*Instruction*. Rewrite the data starting with the line with "Find the location of a particular element. The image" and going on through the line with "center [222, 80].", changing "location" to "position" and leaving everything else as it is.
--- --- ---
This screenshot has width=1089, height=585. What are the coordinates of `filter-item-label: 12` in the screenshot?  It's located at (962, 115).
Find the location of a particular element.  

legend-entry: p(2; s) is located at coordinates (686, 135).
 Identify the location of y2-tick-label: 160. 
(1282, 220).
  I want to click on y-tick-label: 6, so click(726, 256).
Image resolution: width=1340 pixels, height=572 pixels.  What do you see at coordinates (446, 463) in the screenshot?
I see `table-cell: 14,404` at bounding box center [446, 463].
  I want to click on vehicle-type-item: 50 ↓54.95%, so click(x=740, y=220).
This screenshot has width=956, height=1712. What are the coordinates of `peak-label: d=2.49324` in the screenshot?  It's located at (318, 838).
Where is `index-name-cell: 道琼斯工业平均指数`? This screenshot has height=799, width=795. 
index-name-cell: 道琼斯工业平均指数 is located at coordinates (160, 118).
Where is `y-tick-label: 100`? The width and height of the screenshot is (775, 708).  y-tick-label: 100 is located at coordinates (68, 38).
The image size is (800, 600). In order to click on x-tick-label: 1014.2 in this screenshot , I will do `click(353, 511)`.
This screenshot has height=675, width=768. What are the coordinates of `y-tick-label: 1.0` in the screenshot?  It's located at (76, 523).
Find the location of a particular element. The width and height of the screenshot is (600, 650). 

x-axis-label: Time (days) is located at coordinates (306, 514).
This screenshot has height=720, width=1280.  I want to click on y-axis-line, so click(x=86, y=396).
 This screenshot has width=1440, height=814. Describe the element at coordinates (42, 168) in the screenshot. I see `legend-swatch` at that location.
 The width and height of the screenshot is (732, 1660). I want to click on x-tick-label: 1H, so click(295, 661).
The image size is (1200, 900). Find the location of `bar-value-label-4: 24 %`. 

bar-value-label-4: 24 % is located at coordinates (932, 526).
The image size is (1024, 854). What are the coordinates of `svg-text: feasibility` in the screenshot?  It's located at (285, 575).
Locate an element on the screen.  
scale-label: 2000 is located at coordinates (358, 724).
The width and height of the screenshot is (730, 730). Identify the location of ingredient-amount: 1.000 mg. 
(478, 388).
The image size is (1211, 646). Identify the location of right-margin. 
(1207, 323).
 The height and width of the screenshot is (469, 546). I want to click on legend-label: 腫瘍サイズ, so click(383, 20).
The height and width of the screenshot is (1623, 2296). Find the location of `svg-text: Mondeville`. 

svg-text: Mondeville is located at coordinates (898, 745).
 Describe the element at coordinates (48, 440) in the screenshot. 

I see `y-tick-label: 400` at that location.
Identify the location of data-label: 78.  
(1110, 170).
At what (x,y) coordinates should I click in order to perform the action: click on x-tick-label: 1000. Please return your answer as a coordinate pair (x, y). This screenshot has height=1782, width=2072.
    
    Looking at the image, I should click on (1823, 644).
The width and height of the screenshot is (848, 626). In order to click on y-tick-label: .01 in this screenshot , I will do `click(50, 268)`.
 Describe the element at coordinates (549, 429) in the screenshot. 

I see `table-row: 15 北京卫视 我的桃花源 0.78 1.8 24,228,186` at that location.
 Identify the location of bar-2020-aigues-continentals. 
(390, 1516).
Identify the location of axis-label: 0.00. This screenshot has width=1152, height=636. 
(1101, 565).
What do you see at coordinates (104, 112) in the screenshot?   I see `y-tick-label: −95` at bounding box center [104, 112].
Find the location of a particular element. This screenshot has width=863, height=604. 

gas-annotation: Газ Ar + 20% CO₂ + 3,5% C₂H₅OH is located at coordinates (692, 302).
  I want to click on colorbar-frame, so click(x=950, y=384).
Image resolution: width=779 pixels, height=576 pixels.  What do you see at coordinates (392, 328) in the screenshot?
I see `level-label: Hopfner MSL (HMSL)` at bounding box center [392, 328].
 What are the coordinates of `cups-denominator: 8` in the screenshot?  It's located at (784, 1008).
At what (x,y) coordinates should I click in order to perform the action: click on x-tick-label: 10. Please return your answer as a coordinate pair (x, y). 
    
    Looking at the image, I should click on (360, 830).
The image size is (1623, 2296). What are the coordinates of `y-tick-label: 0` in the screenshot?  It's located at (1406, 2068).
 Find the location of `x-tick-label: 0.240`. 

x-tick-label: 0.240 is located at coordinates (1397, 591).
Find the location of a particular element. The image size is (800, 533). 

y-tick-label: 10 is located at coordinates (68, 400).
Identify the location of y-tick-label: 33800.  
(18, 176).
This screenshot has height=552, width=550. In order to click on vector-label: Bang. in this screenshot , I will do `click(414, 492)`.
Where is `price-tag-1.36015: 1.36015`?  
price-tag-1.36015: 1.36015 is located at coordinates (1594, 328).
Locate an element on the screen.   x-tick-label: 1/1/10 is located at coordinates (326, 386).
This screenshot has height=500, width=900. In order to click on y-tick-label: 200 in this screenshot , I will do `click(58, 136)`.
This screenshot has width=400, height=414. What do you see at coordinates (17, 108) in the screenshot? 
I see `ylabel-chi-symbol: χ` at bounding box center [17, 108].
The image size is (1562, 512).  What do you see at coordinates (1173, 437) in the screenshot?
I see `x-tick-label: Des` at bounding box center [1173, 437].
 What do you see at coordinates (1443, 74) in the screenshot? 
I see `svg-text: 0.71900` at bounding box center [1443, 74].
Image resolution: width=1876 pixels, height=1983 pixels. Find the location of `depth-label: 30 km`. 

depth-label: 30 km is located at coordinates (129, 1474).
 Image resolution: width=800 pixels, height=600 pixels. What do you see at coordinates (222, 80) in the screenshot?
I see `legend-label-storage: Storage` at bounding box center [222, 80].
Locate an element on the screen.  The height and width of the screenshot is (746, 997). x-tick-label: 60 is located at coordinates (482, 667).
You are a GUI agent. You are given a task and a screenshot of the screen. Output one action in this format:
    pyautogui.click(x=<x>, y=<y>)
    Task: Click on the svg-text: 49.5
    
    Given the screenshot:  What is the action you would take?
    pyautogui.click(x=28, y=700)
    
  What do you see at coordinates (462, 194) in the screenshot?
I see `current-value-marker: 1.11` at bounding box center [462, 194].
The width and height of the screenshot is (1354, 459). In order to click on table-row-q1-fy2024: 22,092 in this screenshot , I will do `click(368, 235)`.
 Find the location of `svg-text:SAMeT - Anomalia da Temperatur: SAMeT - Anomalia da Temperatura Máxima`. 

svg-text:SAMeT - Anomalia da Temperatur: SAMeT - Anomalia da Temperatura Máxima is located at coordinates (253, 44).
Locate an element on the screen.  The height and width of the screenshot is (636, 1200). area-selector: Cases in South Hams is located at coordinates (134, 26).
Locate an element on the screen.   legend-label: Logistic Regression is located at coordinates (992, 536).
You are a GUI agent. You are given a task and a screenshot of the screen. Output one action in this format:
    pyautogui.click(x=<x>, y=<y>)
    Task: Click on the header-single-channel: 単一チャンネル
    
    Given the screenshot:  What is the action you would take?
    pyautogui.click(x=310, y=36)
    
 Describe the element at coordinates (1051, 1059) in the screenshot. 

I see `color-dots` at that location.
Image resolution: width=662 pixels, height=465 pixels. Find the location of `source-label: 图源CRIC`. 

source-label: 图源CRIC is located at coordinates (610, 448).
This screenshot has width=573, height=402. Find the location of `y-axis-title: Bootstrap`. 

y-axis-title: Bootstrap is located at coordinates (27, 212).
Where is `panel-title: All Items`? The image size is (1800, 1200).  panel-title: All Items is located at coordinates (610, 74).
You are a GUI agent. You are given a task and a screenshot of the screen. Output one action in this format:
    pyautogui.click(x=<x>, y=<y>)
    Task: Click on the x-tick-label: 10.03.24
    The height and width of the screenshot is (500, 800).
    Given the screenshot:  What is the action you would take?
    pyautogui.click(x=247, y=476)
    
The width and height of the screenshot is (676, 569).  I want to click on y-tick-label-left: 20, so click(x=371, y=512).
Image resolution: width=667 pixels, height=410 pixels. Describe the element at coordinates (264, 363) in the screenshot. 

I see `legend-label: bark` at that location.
--- --- ---
*Response to this exercise*.
Find the position of a particular element. The image size is (800, 533). 

y-tick-label: 10 is located at coordinates (68, 400).
Identify the position of y-tick-label: 33800.  
(18, 176).
This screenshot has height=552, width=550. In order to click on vector-label: Bang. in this screenshot , I will do `click(414, 492)`.
Where is `price-tag-1.36015: 1.36015`?  
price-tag-1.36015: 1.36015 is located at coordinates (1594, 328).
Locate an element on the screen.   x-tick-label: 1/1/10 is located at coordinates (326, 386).
This screenshot has height=500, width=900. In order to click on y-tick-label: 200 in this screenshot , I will do `click(58, 136)`.
This screenshot has width=400, height=414. What do you see at coordinates (17, 108) in the screenshot? 
I see `ylabel-chi-symbol: χ` at bounding box center [17, 108].
The image size is (1562, 512).  What do you see at coordinates (1173, 437) in the screenshot?
I see `x-tick-label: Des` at bounding box center [1173, 437].
 What do you see at coordinates (1443, 74) in the screenshot? 
I see `svg-text: 0.71900` at bounding box center [1443, 74].
Image resolution: width=1876 pixels, height=1983 pixels. Find the position of `depth-label: 30 km`. 

depth-label: 30 km is located at coordinates (129, 1474).
 Image resolution: width=800 pixels, height=600 pixels. What do you see at coordinates (222, 80) in the screenshot?
I see `legend-label-storage: Storage` at bounding box center [222, 80].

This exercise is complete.